In my case dfs.datanode.name.dir
is configured to /hadoop/hdfs/datanode
location. So lets start with listing on this directory.
ls -1 /hadoop/hdfs/datanode
current
in_use.lock
There are two entries namely
in_use.lock :
This is lock file held by datanode process. It is used to prevent concurrent modification of directory by multiple datanode processes.
current: This is directory. Lets do tree listing on this
tree current/
current/
|-- BP-1469059006-127.0.0.1-1449042391563
| |-- current
| | |-- VERSION
| | |-- finalized
| | | `-- subdir0
| | | `-- subdir0
| | | |-- blk_1073741825
| | | `-- blk_1073741825_1001.meta
| | |-- rbw
| |-- dncp_block_verification.log.curr
| |-- dncp_block_verification.log.prev
| `-- tmp
`-- VERSION
There are lot of files and directories, lets explore one by one.
VERSION:
This is a Storage information file with following content:
#Wed Dec 02 13:16:39 IST 2015
storageID=DS-c25c62e1-a512-451e-87b2-e9175afca9f4
clusterID=CID-59abe9cc-89c7-4cf8-ada2-6c6409c98c97
cTime=0
datanodeUuid=ad7ecbe4-b4a2-4b52-8146-5240ec849119
storageType=DATA_NODE
layoutVersion=-56
You can refer to org.apache.hadoop.hdfs.server.common.StorageInfo.java
and org.apache.hadoop.hdfs.server.common.Storage.java
for more information.
storageID:
It is unique to the datanode, and same across all storage directories on datanode. Namenode uses this id, to uniquely identify the datanode.
clusterID:
It identifies a cluster, and it has to be unique during the life time of a cluster. This is important for federated deployment. Introduced in HDFS-1365
cTime:
creation time of file system, this field is updated during HDFS upgrades.
datanodeUuid:
Unique identifier of a datanode, introduced in HDFS-5233
storageType:
It’ll be DATA_NODE.
layoutVersion:
Layout version of storage data.
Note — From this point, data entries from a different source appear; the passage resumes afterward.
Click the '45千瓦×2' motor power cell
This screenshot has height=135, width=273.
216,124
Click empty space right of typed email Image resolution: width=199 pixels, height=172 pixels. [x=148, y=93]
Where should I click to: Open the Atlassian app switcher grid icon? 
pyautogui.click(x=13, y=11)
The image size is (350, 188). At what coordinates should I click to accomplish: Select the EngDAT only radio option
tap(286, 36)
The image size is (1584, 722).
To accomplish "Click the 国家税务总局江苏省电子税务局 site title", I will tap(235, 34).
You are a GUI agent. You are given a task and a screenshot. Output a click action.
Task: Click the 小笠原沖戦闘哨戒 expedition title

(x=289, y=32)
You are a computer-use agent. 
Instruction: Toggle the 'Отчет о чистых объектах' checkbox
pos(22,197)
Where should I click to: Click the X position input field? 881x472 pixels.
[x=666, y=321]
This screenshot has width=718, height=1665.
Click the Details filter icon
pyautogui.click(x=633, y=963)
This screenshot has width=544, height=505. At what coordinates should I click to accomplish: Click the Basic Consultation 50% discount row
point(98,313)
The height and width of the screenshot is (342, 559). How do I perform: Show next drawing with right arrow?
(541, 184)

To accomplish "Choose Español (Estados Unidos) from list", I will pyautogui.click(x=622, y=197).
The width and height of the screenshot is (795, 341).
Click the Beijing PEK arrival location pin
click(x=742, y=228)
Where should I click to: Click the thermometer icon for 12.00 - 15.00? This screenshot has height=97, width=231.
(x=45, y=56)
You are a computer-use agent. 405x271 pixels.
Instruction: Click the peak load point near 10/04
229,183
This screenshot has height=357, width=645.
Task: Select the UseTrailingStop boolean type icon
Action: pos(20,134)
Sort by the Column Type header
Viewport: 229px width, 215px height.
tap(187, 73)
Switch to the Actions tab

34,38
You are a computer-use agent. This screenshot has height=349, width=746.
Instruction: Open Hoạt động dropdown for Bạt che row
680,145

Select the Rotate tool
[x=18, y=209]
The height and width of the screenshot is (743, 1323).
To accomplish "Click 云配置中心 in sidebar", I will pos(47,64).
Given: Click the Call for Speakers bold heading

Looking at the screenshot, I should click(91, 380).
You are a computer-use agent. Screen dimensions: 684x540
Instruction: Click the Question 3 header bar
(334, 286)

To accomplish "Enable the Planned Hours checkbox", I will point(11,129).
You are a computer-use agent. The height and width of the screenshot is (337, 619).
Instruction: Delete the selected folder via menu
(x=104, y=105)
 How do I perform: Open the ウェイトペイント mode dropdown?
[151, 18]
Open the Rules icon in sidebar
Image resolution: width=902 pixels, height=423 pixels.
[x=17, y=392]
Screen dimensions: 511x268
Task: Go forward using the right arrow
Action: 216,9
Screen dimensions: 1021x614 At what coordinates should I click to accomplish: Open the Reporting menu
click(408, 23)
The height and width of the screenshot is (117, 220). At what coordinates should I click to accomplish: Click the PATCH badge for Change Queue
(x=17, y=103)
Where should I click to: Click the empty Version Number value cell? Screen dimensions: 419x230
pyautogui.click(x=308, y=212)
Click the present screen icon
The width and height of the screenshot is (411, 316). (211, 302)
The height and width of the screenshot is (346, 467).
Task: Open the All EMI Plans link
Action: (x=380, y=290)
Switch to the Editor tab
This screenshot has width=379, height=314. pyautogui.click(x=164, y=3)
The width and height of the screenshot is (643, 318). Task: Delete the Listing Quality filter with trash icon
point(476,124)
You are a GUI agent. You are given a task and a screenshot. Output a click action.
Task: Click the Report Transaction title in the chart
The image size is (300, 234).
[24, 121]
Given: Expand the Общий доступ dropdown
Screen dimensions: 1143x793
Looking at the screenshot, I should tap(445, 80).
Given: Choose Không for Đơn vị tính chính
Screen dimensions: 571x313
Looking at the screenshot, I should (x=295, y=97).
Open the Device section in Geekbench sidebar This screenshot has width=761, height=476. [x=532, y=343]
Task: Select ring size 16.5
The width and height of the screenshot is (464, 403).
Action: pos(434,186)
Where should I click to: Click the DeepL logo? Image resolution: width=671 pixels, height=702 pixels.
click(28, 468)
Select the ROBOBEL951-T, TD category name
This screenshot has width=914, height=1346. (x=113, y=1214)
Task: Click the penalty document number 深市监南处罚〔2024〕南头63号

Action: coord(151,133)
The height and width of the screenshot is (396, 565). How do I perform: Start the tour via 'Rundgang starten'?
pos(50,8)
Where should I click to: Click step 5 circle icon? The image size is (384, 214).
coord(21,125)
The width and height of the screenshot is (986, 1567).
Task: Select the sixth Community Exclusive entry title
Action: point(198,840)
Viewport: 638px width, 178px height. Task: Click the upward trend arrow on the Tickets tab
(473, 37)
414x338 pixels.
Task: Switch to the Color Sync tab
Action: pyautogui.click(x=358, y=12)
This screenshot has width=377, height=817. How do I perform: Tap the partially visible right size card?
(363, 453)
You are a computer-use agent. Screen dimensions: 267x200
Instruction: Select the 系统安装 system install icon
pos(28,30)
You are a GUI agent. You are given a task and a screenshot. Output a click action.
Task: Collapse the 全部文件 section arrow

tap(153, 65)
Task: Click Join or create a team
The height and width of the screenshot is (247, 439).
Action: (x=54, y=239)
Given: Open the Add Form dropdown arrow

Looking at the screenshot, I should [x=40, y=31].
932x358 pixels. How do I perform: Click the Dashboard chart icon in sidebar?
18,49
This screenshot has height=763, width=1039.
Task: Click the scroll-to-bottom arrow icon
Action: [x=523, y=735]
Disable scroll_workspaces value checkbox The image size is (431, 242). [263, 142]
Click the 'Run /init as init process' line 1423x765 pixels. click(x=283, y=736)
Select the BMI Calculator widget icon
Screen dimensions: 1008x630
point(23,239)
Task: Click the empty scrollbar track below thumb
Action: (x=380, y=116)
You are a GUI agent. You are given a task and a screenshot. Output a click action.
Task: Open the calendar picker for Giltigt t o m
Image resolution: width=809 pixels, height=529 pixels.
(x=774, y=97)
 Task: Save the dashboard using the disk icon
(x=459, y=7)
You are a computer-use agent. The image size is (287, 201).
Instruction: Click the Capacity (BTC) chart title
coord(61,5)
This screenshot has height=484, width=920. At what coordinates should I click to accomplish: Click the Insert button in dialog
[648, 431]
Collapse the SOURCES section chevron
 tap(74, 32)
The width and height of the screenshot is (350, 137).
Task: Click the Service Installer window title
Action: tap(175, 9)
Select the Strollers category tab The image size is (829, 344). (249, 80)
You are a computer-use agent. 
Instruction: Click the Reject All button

Whenever new features related to metadata are added to HDFS project, this version is changed.
BP-randomInteger-NameNodeIpAddress-creationTime:
This is unique block pool id, where BP stands for Block Pool, it is followed by unique random integer, IP address of namenode and block pool creation time.Block pool collects a set of blocks whihc belongs to a namespace.
finalized:
This directory contains block which are completed. Each block file contains hdfs data.
rbw:
This directory contains blocks that are still being written to by HDFS client. Here rbw stands for replic being written.
dncp_block_verification.log.*:
This file tracks the last time each block was verified by comparing its contents against the checksum. This file is rolled periodically, so dncp_block_verification.log.curr
is current file and dncp_block_verification.log.prev
this is old file which has been rolled back.
Background block verification work happens in ascending order of last verification time.